■ Textauszug ■
= = = = = = =

Beispiel: Einige Führungskräfte betonten die Bedeutung von klaren Zielvorgaben, während andere auf die Förderung von Risikobereitschaft und unternehmerischem Denken hinwiesen. Wieder andere legten den Fokus auf Einforderung von Leistung.

3. Konsolidierung zu Leitlinien: Basierend auf den Anforderungen an den perfekten Mitarbeiter konsolidierten wir die Aufgaben und Rollen einer idealen Führungskraft bezogen auf die individuellen Anforderungen des Logistikunternehmens. Dabei entstanden Leitlinien für die Ausübung dieser Aufgaben im Unternehmen. Dies förderte tiefgreifende Diskussionen und löste lang überfällige Konflikte auf.

Beispiel: Der Leitsatz „Der nachhaltige Unternehmenserfolg steht im Vordergrund all unseres Handelns“ verdeutlichte die Priorisierung der Unternehmensinteressen gegenüber Einzelinteressen. Ein weiterer Leitsatz wie „Wir kommunizieren klar, wenn wir mit der Leistung unzufrieden sind“ verdeutlichte, dass viele Führungskräfte nicht offen kommuniziert haben und ihre Mitarbeiter damit im Dunkeln haben tappen lassen, ohne Probleme anzusprechen, sodass diese unbewusst verschleppt wurden.

= = = = = = =

■ Bereitgestellte Auflistung ■
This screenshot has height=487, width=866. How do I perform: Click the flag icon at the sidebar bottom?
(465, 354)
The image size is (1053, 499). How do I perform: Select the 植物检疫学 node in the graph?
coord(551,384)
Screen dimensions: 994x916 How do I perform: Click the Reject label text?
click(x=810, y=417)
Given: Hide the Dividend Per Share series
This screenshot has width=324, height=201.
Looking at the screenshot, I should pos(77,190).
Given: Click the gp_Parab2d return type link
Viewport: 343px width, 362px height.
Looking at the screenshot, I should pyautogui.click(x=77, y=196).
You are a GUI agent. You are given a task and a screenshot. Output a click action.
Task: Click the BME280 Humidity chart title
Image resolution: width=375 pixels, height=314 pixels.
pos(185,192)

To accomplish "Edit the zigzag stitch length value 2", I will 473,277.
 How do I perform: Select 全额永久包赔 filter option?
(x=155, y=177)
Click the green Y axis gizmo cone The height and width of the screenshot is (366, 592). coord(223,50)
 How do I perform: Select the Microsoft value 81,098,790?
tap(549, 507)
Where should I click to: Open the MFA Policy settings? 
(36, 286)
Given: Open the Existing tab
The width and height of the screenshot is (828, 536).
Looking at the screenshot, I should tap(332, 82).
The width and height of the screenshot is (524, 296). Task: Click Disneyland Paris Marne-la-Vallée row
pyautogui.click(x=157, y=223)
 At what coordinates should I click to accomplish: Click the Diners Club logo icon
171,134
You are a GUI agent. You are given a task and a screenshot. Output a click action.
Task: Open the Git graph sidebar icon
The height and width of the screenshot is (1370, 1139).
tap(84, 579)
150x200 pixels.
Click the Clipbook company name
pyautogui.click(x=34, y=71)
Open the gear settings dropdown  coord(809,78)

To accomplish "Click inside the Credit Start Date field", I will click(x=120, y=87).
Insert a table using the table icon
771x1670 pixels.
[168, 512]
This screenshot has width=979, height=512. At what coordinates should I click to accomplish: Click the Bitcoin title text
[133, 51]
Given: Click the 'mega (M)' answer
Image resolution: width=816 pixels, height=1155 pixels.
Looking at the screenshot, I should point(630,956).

= = = = = = =

■ Aufgaben ■
- a) Schreibe aus dem Textauszug über Führungsleitlinien die Stelle von „3. Konsolidierung zu“ bis „unbewusst verschleppt wurden.“ wortgetreu ab.
- b) Entscheide für jede Aussage mit Ja oder Nein, ob sie zum Textauszug über Führungsleitlinien passt, und belege dies mit einem wörtlichen Zitat daraus. (i) Alle Führungskräfte betonten klare Zielvorgaben. (ii) Der Leitsatz zum nachhaltigen Unternehmenserfolg stellt Unternehmensinteressen über Einzelinteressen. (iii) Die Leitlinien entstanden ohne Bezug auf die Anforderungen des Logistikunternehmens.

■ Antworten ■
- a)
3. Konsolidierung zu Leitlinien: Basierend auf den Anforderungen an den perfekten Mitarbeiter konsolidierten wir die Aufgaben und Rollen einer idealen Führungskraft bezogen auf die individuellen Anforderungen des Logistikunternehmens. Dabei entstanden Leitlinien für die Ausübung dieser Aufgaben im Unternehmen. Dies förderte tiefgreifende Diskussionen und löste lang überfällige Konflikte auf.

Beispiel: Der Leitsatz „Der nachhaltige Unternehmenserfolg steht im Vordergrund all unseres Handelns“ verdeutlichte die Priorisierung der Unternehmensinteressen gegenüber Einzelinteressen. Ein weiterer Leitsatz wie „Wir kommunizieren klar, wenn wir mit der Leistung unzufrieden sind“ verdeutlichte, dass viele Führungskräfte nicht offen kommuniziert haben und ihre Mitarbeiter damit im Dunkeln haben tappen lassen, ohne Probleme anzusprechen, sodass diese unbewusst verschleppt wurden.

- b)
(i) Nein: „während andere auf die Förderung von Risikobereitschaft und unternehmerischem Denken hinwiesen“
(ii) Ja: „verdeutlichte die Priorisierung der Unternehmensinteressen gegenüber Einzelinteressen“
(iii) Nein: „bezogen auf die individuellen Anforderungen des Logistikunternehmens“